I am trying to do a cross join (from the original question here), and I have 500GB of ram. The problem is that the final data.table
has more than 2^31 rows, so I get this error:
Error in vecseq(f__, len__, if (allow.cartesian || notjoin || !anyDuplicated(f__, :
Join results in more than 2^31 rows (internal vecseq reached physical limit). Very likely misspecified join. Check for duplicate key values in i each of which join to the same group in x over and over again. If that's ok, try by=.EACHI to run j for each group to avoid the large allocation. Otherwise, please search for this error message in the FAQ, Wiki, Stack Overflow and data.table issue tracker for advice.
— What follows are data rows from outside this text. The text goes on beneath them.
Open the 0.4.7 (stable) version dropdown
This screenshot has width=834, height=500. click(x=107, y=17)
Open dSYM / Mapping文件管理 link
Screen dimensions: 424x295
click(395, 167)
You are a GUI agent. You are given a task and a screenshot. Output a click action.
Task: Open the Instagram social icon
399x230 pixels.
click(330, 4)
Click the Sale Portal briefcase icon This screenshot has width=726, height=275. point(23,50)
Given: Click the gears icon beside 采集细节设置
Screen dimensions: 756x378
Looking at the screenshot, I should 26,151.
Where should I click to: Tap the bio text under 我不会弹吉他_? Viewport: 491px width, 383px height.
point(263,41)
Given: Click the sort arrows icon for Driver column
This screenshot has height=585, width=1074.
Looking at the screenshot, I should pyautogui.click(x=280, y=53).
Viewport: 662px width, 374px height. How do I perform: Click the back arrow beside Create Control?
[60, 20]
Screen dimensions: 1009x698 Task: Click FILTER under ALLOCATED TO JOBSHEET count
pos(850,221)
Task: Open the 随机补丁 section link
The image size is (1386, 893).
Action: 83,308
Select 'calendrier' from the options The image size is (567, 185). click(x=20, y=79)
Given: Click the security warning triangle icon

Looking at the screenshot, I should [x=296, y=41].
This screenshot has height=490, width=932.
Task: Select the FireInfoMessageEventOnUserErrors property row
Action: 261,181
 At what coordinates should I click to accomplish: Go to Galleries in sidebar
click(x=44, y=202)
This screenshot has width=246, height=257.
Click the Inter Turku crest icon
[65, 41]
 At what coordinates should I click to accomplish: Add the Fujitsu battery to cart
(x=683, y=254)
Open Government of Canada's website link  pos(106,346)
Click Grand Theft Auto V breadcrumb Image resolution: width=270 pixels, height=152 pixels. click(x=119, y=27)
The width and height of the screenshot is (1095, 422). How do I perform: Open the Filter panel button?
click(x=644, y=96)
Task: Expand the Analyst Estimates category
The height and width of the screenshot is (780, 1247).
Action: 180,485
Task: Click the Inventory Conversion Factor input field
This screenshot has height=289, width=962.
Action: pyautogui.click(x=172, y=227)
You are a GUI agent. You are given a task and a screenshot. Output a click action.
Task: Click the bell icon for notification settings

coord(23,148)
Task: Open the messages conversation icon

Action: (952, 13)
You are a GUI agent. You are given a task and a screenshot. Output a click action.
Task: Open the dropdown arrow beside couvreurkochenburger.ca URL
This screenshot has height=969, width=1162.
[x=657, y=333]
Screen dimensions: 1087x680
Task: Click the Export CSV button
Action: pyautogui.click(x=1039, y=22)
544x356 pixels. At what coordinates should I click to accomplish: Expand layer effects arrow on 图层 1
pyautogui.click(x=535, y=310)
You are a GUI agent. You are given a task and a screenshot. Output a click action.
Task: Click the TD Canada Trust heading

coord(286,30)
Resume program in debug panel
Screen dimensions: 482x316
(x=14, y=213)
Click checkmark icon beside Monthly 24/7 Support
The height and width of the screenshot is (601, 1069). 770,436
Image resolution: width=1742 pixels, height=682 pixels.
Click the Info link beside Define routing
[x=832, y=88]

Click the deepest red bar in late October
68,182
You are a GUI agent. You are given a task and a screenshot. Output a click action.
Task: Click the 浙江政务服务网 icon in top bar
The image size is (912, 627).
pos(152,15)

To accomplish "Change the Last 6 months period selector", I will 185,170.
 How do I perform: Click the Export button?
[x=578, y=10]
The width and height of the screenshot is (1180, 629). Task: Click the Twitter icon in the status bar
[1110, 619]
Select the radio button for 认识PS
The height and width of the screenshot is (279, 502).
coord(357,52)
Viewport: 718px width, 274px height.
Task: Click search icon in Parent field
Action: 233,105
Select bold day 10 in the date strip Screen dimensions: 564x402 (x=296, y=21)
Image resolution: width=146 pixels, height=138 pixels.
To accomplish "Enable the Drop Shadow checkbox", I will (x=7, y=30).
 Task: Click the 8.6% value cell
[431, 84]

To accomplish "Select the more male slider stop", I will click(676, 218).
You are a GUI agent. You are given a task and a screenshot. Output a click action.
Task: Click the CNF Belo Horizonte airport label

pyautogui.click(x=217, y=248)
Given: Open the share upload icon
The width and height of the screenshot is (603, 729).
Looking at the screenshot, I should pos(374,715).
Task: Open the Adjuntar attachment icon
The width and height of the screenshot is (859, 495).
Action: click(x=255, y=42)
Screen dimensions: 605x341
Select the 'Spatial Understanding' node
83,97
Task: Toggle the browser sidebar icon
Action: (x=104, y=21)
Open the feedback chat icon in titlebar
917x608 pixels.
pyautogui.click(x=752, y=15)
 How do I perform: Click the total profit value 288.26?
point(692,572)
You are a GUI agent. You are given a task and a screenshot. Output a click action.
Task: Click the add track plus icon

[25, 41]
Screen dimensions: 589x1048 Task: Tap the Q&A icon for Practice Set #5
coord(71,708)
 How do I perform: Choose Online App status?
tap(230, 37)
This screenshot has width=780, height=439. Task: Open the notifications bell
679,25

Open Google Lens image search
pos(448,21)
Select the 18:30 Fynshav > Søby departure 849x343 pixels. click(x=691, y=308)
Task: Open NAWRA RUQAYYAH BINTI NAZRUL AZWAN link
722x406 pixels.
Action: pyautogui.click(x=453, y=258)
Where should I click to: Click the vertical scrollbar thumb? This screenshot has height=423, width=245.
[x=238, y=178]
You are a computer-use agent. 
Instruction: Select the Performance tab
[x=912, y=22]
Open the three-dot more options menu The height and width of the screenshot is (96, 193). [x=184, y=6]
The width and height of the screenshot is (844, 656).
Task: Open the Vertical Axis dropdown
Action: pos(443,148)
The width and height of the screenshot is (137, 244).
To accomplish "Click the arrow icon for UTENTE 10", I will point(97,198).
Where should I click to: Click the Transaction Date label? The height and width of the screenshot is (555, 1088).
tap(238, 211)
Is there a way to override this? When I add by=.EACHI
, I get the error:
'by' or 'keyby' is supplied but not j
I know this question is not in ideal reproducible format (my apologies!), but I am not sure that is strictly necessary for an answer. Maybe I am just missing something or data.table is limited in this way?
I am aware only of this question from 2013, which seems to suggest data.table
could not do this back then.
This is the below code that causes the error:
pfill=q[, k:=t+1][q2[, k:=tprm], on=.(k), nomatch=0L,allow.cartesian=TRUE][,k:=NULL]